Please list every line of the data below that contains the string "Focus", copying each one in full. Case matters, so count only matches with identical capitalization.

━━━━━━━━━━━━━━━━

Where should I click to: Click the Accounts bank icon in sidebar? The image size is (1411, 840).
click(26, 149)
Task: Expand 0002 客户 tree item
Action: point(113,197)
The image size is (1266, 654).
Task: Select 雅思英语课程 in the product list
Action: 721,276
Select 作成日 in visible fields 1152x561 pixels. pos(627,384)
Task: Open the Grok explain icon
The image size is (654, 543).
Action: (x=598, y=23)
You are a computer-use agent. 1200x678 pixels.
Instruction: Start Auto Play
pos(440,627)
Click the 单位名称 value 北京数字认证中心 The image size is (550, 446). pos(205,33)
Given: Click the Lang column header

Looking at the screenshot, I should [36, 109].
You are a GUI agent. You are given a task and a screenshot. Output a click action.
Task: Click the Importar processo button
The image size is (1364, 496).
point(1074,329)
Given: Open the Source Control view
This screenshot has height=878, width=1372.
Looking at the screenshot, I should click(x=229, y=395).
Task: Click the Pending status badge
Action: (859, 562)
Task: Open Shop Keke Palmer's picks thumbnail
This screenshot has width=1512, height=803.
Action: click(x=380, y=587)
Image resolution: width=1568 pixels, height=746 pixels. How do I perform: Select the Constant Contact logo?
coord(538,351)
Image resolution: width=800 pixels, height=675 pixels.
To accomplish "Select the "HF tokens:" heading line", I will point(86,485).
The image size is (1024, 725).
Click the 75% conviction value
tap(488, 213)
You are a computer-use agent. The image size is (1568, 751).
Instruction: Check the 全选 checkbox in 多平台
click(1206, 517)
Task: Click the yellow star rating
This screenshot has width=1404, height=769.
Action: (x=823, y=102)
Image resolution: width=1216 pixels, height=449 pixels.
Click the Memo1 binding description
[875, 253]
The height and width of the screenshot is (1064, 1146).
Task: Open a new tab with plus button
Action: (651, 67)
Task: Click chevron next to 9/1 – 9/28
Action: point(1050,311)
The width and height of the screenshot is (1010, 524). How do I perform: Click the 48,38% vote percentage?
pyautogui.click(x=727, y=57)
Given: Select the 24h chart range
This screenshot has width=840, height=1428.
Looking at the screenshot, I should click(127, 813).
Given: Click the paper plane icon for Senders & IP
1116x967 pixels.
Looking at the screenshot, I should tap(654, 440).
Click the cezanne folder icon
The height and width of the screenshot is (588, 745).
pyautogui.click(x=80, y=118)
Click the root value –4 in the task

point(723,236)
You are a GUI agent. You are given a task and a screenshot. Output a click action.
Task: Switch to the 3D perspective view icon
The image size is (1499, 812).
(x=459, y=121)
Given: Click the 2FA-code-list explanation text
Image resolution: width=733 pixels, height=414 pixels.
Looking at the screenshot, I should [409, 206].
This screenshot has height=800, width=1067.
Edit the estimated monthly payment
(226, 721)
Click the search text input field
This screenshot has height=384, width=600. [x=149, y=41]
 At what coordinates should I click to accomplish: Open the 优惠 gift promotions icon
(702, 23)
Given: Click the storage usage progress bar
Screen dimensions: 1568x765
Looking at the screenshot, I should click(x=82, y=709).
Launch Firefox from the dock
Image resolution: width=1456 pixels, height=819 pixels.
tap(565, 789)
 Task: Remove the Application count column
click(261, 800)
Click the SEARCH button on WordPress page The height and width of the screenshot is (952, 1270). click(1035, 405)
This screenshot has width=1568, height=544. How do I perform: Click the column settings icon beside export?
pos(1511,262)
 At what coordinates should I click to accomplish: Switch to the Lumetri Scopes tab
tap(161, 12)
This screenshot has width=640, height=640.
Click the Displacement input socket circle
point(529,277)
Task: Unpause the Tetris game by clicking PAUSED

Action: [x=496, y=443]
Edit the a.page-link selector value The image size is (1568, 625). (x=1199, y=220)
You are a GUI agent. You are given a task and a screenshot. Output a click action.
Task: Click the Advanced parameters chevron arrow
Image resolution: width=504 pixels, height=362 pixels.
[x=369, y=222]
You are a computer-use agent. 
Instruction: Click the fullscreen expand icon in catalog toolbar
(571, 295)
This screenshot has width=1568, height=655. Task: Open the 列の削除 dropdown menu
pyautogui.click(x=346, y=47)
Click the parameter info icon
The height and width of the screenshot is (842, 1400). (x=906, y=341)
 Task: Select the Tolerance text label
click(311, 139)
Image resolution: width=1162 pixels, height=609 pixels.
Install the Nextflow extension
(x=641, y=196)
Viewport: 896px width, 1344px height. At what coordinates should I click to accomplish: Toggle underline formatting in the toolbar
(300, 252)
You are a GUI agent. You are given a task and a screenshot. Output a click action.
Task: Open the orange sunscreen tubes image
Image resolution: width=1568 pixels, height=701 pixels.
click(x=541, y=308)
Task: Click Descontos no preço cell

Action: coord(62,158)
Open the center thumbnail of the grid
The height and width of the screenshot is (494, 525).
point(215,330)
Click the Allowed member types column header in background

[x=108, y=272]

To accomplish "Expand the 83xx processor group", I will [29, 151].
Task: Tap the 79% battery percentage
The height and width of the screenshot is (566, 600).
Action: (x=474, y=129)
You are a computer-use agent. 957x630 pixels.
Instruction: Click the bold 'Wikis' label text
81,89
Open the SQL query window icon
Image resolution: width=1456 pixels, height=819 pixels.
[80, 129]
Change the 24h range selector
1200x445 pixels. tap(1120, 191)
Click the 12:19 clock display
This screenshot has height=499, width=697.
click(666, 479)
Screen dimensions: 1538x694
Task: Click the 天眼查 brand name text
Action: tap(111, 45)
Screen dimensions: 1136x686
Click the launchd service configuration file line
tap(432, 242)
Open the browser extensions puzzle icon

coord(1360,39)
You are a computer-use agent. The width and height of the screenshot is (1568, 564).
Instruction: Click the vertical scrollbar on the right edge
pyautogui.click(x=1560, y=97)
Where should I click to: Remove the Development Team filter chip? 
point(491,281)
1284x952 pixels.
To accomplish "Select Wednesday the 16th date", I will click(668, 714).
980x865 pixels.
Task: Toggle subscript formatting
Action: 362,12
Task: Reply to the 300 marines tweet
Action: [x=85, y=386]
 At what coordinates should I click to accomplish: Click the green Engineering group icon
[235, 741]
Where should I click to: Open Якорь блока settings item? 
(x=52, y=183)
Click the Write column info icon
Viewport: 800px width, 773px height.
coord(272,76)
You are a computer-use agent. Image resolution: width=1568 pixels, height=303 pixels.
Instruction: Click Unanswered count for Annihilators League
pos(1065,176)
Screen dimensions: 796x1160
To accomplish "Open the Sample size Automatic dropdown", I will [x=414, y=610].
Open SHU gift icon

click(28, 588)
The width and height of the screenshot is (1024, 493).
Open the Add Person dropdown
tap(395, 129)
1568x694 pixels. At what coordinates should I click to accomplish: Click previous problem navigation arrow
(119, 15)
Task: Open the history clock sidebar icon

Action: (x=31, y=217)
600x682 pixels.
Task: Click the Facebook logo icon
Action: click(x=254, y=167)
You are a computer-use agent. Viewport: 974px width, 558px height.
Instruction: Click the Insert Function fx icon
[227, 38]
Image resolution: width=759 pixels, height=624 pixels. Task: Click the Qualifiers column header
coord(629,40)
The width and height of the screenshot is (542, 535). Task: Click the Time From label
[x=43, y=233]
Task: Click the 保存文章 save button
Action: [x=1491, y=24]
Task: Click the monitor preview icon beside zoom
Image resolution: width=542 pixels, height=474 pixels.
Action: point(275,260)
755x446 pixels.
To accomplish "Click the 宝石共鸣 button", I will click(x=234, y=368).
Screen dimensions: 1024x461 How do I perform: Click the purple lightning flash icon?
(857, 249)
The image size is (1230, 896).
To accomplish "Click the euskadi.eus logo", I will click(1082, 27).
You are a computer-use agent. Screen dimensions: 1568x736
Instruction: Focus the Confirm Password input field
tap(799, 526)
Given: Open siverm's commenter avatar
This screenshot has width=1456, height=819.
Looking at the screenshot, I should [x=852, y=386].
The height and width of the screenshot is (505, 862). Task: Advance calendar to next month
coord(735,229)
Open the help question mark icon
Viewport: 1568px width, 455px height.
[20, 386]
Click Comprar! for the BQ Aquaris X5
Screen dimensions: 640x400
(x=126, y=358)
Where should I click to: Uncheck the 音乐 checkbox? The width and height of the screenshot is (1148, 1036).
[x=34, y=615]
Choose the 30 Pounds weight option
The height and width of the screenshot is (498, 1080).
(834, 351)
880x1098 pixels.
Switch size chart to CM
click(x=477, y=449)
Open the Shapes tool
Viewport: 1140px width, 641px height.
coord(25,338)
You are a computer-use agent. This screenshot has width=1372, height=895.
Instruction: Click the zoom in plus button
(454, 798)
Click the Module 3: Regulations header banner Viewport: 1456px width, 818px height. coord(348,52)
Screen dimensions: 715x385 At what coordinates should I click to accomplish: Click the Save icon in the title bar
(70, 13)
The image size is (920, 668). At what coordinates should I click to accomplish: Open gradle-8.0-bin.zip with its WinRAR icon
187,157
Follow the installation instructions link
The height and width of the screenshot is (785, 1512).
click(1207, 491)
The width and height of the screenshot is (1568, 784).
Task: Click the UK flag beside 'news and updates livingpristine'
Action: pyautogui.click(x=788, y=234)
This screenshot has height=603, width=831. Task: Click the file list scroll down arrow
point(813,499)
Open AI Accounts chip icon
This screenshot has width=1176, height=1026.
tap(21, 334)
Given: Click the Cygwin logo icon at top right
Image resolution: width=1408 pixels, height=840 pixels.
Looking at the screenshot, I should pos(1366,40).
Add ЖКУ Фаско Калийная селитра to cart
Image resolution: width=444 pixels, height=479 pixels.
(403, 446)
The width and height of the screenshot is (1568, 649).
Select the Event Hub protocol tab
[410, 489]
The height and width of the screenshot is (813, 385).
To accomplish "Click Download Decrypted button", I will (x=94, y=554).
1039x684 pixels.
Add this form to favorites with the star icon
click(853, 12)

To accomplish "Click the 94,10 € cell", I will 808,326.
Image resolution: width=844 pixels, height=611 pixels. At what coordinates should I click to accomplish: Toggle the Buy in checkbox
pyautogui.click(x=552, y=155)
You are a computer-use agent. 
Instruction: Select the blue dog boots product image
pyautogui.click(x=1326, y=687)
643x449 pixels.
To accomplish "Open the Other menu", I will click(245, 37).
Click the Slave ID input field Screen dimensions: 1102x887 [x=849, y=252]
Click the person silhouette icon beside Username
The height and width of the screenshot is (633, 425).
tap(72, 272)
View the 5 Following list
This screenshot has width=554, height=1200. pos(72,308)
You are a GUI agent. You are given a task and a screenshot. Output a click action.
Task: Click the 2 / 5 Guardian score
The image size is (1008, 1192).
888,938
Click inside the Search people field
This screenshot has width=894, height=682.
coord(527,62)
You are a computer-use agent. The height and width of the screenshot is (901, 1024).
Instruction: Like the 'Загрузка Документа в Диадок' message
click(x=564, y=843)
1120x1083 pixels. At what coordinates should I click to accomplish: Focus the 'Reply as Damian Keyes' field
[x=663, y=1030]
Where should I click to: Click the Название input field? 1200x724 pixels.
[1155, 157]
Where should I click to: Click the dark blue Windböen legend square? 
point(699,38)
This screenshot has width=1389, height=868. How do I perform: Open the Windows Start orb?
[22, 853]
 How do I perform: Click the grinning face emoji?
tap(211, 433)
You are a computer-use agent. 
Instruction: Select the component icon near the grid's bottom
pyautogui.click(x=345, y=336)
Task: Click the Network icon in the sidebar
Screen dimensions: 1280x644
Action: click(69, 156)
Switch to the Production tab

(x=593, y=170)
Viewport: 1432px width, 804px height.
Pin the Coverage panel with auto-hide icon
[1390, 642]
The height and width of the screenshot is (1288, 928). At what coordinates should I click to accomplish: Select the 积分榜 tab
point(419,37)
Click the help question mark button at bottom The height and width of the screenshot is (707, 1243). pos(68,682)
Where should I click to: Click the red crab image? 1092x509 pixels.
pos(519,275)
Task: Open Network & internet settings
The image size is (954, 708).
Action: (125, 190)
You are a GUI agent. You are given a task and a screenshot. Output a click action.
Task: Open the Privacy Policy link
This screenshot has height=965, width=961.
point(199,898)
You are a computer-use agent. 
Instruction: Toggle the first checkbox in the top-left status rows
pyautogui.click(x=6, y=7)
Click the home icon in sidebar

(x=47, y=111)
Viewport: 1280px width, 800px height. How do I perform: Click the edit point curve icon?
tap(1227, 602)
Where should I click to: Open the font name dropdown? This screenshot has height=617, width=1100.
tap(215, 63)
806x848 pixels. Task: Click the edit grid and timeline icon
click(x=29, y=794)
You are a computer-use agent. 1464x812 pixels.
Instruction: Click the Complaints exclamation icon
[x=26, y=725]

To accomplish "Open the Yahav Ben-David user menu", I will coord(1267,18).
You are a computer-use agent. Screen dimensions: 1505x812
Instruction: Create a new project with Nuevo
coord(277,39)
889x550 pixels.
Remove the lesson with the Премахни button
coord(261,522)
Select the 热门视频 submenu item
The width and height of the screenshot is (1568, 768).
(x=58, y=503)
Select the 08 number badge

━━━━━━━━━━━━━━━━

■ Final answer ■
Instruction: Focus the Confirm Password input field
1120x1083 pixels. At what coordinates should I click to accomplish: Focus the 'Reply as Damian Keyes' field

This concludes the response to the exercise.